INFORMATION FRANCE INTER | Une plainte a été déposée devant la cour de justice de la République contre Manuel Valls pour entrave à la loi ALUR lorsqu'il était Premier ministre.

Le Conseil d'État avait jugé, en mars dernier, que Manuel Valls ne pouvait pas ne pas appliquer la loi ALUR sur les 1.000 communes définies par le texte.
Le Conseil d'État avait jugé, en mars dernier, que Manuel Valls ne pouvait pas ne pas appliquer la loi ALUR sur les 1.000 communes définies par le texte. © AFP / FRANCOIS GUILLOT

C'est une information France Inter. L'ancien Premier ministre Manuel Valls, qui mène campagne pour conserver son poste de députés à Evry, est visé par une plainte déposée jeudi auprès de la cour de justice de la République, une juridiction d'exception chargée de juger les ministres qui auraient commis un délit dans l'exercice de leurs fonctions au gouvernement.

La plainte concerne la loi ALUR, la loi d'encadrement des loyers de Cécile Duflot. Une loi qui, à l'origine, devait s'étendre à 1.000 communes françaises, avant que le Premier ministre socialiste ne décide de l'appliquer qu'aux villes de Paris et de Lille. Une décision vue comme un camouflet imposé à l'ancienne ministre du Logement, dont les relations avec Manuel Valls sont loin d'être au beau fixe.

# # # # #

• **Consigne**
Recopiez sans rien changer le passage de l'article sur la plainte contre Manuel Valls qui va de « C'est une information » jusqu'à « fonctions au gouvernement. » inclus.

# # # # #

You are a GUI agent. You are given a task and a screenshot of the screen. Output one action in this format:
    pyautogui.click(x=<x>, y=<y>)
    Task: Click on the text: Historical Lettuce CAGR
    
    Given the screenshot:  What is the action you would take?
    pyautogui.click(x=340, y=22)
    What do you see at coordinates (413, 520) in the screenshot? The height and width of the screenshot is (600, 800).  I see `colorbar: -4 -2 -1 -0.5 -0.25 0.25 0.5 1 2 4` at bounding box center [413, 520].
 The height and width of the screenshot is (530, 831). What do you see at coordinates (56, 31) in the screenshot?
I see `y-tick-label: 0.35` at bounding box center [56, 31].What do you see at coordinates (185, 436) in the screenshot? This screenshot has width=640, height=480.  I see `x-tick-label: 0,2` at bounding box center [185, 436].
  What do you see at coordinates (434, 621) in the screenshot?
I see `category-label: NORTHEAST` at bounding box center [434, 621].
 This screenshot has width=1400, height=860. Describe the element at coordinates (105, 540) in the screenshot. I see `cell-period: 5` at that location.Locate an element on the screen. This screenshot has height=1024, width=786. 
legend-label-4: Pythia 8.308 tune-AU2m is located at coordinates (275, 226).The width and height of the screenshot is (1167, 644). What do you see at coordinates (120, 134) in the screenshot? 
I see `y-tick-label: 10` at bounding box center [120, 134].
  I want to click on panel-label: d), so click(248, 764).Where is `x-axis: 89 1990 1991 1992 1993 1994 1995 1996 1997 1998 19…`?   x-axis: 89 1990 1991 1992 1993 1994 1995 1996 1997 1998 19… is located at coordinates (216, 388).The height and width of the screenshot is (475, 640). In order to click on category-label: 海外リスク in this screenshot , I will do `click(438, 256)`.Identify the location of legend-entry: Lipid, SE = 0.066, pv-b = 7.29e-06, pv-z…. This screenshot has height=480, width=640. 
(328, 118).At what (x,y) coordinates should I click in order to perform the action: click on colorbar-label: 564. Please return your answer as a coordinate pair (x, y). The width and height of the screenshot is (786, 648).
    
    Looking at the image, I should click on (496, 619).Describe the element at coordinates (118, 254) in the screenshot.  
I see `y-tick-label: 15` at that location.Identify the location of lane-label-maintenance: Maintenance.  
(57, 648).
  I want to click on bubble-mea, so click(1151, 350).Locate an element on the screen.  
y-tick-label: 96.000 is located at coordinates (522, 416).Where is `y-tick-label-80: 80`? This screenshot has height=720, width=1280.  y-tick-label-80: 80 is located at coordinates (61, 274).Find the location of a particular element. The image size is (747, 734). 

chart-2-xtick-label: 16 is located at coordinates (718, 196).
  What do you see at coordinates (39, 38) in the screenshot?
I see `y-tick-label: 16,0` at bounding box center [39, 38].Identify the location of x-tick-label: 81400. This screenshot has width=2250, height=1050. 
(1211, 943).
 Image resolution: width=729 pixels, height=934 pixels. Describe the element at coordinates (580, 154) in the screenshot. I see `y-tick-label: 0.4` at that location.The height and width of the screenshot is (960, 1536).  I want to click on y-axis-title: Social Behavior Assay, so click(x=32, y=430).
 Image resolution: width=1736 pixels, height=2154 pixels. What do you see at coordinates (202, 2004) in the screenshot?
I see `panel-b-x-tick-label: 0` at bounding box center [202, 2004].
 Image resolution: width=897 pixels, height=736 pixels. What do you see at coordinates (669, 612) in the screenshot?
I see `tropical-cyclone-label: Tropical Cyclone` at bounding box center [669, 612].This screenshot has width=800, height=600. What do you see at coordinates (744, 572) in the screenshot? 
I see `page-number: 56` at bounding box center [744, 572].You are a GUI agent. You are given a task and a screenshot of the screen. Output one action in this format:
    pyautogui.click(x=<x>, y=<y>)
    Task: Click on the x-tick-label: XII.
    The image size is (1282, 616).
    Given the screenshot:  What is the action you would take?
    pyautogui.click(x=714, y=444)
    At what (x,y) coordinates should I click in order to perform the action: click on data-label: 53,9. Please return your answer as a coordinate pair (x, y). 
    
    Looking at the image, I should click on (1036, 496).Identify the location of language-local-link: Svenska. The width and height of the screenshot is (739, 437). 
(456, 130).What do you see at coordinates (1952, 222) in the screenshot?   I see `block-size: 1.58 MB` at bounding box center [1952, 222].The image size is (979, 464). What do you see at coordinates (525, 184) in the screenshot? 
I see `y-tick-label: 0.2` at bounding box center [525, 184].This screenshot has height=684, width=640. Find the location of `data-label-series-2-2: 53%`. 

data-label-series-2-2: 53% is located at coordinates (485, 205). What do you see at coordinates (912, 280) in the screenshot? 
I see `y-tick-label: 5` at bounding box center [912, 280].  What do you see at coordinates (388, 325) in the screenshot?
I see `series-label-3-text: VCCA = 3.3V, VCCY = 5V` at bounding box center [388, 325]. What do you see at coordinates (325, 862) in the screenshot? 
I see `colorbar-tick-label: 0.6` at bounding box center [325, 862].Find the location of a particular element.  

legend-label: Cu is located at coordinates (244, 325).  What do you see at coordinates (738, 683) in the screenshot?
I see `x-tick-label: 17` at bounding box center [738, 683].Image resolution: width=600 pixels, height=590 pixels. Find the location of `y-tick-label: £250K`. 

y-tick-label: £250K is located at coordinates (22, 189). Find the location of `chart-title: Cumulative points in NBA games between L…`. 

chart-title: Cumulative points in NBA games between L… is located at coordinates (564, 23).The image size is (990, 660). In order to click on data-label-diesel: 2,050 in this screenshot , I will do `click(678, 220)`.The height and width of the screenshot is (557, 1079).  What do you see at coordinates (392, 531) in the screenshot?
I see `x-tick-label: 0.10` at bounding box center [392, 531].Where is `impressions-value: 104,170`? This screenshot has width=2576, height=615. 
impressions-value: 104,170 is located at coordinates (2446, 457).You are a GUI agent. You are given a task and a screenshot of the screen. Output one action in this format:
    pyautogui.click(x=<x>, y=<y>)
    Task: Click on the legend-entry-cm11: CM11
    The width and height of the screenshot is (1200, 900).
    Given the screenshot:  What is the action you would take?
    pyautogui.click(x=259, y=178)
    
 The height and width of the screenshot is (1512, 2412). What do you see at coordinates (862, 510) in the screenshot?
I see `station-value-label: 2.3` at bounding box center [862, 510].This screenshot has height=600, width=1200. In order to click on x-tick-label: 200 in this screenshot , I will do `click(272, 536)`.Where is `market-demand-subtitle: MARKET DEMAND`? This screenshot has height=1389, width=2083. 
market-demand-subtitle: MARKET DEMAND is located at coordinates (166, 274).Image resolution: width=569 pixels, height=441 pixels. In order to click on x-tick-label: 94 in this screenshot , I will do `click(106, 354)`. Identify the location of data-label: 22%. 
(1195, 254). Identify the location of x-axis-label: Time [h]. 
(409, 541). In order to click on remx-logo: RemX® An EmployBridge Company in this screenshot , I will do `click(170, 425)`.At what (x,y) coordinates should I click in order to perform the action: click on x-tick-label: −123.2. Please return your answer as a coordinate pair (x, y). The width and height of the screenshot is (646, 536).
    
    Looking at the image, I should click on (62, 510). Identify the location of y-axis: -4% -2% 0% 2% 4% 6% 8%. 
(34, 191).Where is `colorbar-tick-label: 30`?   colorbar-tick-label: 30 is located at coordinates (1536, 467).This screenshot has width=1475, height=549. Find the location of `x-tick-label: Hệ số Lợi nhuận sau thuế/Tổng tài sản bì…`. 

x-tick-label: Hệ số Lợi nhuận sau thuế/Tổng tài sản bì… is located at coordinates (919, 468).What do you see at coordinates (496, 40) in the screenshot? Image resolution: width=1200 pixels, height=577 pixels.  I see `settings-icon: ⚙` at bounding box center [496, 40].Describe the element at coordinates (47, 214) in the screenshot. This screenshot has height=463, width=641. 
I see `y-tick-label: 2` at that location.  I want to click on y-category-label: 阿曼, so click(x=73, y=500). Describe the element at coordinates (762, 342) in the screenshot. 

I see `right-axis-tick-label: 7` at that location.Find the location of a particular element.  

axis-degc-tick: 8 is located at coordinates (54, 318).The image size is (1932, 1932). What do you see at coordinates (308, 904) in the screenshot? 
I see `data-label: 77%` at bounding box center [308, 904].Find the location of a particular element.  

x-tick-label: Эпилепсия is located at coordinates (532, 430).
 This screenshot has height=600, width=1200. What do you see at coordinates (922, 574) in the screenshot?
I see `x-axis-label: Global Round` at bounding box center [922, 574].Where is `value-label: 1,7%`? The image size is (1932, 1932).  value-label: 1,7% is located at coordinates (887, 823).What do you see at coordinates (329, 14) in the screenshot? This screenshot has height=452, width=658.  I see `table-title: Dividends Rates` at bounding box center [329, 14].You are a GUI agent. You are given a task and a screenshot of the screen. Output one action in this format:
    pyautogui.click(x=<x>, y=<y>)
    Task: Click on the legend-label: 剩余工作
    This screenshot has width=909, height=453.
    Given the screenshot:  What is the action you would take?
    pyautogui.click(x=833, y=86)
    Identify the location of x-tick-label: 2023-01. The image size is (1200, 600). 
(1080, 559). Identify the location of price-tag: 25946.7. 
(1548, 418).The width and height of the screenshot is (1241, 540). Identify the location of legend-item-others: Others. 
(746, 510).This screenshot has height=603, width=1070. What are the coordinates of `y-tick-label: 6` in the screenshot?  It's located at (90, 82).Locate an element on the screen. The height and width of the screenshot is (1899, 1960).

# # # # #

• **Zone de réponse**
C'est une information France Inter. L'ancien Premier ministre Manuel Valls, qui mène campagne pour conserver son poste de députés à Evry, est visé par une plainte déposée jeudi auprès de la cour de justice de la République, une juridiction d'exception chargée de juger les ministres qui auraient commis un délit dans l'exercice de leurs fonctions au gouvernement.